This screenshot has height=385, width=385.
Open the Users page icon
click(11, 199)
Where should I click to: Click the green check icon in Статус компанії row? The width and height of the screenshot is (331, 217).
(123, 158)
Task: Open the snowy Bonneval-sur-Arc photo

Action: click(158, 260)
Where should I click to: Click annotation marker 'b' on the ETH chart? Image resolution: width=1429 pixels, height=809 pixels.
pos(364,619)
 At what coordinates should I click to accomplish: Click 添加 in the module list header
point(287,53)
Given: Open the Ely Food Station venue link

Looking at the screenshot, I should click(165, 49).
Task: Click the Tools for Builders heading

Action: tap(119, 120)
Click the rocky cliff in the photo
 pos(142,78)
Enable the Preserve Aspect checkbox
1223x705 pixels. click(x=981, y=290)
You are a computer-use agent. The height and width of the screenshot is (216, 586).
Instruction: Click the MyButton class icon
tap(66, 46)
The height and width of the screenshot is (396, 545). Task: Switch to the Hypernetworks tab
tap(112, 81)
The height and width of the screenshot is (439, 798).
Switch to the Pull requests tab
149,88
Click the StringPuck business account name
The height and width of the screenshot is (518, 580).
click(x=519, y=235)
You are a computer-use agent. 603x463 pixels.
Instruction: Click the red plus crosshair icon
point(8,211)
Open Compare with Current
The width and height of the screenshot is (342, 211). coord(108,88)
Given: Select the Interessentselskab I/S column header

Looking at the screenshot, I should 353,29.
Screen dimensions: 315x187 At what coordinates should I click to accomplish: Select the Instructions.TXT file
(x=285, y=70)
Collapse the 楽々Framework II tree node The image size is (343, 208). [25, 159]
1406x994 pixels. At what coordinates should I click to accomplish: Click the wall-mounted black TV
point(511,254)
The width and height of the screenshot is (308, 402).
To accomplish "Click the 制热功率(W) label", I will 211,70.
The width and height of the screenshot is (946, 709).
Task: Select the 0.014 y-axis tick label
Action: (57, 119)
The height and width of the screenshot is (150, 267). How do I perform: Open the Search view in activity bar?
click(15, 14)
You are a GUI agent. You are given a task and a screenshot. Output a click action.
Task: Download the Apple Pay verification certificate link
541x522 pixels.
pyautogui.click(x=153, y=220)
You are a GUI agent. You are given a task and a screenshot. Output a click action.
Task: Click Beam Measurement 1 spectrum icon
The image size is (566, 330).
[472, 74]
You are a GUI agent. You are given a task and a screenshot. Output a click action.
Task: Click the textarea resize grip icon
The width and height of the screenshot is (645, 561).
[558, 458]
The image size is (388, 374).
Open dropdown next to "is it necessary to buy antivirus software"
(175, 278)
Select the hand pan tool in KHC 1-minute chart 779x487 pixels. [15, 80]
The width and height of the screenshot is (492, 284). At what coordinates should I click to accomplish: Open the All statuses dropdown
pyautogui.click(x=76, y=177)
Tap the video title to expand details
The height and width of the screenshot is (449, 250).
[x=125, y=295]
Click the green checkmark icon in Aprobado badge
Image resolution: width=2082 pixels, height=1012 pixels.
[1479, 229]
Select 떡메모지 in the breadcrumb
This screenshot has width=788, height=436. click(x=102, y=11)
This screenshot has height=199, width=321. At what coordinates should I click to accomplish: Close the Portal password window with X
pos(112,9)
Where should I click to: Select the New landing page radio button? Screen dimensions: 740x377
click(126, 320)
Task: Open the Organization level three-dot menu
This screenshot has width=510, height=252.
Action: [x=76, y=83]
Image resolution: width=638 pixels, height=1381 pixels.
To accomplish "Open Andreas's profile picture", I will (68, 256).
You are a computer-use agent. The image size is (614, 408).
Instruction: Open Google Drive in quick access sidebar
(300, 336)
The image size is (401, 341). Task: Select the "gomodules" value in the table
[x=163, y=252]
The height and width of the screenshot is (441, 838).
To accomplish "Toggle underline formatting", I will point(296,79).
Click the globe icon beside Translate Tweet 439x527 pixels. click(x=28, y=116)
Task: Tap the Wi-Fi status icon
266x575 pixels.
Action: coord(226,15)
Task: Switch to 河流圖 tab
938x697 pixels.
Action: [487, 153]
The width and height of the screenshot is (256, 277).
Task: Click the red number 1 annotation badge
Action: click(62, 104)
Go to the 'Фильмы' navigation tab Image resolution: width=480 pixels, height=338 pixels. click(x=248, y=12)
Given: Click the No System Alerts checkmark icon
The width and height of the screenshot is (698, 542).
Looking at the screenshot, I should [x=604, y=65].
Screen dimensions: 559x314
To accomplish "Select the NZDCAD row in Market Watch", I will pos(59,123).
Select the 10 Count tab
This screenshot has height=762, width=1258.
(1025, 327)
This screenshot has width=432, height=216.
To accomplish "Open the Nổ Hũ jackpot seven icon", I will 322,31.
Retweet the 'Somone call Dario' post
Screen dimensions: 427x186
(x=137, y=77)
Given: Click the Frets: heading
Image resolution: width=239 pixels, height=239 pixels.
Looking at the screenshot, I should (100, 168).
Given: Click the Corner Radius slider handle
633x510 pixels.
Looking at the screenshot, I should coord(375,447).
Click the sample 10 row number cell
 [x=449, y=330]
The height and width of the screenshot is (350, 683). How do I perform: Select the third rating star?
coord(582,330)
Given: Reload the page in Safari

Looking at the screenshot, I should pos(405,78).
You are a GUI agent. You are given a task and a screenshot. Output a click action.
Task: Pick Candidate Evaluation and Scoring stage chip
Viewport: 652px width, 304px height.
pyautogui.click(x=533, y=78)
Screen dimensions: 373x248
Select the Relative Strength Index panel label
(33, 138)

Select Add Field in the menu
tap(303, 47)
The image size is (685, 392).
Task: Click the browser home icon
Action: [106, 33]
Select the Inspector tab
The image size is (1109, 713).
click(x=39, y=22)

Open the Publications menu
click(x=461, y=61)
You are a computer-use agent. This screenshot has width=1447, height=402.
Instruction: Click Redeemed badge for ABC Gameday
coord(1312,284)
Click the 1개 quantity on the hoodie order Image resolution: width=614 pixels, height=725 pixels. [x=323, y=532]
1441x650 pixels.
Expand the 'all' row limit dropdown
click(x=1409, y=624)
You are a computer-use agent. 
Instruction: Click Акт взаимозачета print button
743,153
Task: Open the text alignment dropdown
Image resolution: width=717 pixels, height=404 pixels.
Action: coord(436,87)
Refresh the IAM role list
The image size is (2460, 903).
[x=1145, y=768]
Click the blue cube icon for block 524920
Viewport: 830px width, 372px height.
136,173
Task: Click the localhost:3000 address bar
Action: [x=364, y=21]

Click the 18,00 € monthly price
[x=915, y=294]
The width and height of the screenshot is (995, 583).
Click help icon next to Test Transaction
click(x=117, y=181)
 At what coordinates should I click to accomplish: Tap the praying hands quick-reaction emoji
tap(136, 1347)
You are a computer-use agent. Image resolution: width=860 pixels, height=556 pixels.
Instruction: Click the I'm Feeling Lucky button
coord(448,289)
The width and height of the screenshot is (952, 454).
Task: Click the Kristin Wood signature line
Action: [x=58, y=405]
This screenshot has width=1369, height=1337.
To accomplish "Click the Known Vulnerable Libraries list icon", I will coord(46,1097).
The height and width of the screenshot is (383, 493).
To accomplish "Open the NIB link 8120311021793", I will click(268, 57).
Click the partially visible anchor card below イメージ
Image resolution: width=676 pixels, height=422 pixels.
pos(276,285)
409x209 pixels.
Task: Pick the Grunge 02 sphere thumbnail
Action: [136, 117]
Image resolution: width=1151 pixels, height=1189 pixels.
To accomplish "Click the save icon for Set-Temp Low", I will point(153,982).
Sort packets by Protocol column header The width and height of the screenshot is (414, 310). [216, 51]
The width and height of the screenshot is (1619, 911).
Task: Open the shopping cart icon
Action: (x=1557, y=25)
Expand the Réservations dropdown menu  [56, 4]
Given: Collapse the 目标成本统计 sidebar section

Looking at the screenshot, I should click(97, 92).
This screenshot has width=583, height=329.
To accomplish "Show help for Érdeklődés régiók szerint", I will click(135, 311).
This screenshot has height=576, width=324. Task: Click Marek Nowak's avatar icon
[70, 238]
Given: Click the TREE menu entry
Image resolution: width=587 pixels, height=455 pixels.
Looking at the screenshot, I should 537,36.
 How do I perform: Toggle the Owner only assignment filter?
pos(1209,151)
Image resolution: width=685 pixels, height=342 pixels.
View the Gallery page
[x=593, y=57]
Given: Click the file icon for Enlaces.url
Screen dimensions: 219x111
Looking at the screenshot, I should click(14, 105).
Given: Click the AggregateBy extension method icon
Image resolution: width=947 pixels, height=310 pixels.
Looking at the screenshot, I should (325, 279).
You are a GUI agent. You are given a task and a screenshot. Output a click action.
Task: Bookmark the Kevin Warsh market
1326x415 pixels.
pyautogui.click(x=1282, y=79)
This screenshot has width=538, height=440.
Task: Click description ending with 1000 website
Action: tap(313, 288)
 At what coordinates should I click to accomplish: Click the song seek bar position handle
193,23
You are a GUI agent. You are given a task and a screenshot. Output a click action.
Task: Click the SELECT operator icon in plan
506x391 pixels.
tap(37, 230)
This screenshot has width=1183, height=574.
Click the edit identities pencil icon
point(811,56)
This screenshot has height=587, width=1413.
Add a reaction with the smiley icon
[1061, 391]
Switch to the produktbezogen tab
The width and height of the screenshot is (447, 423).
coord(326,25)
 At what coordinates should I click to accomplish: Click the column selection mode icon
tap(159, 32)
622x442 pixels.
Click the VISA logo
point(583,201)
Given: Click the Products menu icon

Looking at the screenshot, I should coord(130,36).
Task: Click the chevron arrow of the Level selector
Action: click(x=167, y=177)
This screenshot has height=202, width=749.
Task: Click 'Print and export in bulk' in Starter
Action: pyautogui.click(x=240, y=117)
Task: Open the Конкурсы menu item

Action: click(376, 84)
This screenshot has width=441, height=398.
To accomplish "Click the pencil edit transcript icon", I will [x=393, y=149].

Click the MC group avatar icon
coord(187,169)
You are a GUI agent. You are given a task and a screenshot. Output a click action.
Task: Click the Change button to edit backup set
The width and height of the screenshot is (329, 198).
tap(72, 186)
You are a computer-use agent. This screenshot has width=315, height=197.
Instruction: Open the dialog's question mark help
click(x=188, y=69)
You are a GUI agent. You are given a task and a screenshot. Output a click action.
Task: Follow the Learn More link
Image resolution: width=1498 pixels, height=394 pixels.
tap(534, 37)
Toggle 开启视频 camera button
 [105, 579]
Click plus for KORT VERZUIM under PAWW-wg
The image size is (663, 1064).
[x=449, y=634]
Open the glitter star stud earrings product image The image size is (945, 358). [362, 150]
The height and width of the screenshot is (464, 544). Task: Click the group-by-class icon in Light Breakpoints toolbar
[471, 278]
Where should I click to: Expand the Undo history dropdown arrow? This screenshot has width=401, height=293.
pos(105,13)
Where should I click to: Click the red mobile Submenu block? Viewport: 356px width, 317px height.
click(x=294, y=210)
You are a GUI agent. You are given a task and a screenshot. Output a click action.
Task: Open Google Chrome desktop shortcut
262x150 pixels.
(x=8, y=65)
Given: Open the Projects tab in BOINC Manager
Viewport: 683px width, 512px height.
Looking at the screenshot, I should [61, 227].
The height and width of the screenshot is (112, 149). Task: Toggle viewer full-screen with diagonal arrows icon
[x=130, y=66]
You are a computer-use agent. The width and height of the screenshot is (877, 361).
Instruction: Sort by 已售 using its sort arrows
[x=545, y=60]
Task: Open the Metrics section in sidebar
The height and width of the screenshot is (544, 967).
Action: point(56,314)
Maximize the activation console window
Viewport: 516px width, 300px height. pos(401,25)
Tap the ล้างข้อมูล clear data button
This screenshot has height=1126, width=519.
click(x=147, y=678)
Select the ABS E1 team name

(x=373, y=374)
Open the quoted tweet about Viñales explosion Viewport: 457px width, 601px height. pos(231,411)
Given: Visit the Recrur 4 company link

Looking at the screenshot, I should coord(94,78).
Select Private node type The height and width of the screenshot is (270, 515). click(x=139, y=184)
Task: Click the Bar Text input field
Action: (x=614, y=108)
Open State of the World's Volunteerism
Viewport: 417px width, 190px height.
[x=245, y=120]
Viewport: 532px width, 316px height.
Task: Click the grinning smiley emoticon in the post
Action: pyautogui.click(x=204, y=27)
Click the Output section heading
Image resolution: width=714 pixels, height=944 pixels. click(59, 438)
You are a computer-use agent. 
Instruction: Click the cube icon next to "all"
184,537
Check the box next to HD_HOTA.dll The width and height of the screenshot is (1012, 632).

════════════════

Aim of the task:
One stretch of the lines above is wanted, from the line that contains "Task: Download the" through the line that contains "Select the hand". Output it exactly.

Result of the task:
Task: Download the Apple Pay verification certificate link
541x522 pixels.
pyautogui.click(x=153, y=220)
You are a GUI agent. You are given a task and a screenshot. Output a click action.
Task: Click Beam Measurement 1 spectrum icon
The image size is (566, 330).
[472, 74]
You are a GUI agent. You are given a task and a screenshot. Output a click action.
Task: Click the textarea resize grip icon
The width and height of the screenshot is (645, 561).
[558, 458]
The image size is (388, 374).
Open dropdown next to "is it necessary to buy antivirus software"
(175, 278)
Select the hand pan tool in KHC 1-minute chart 779x487 pixels. [15, 80]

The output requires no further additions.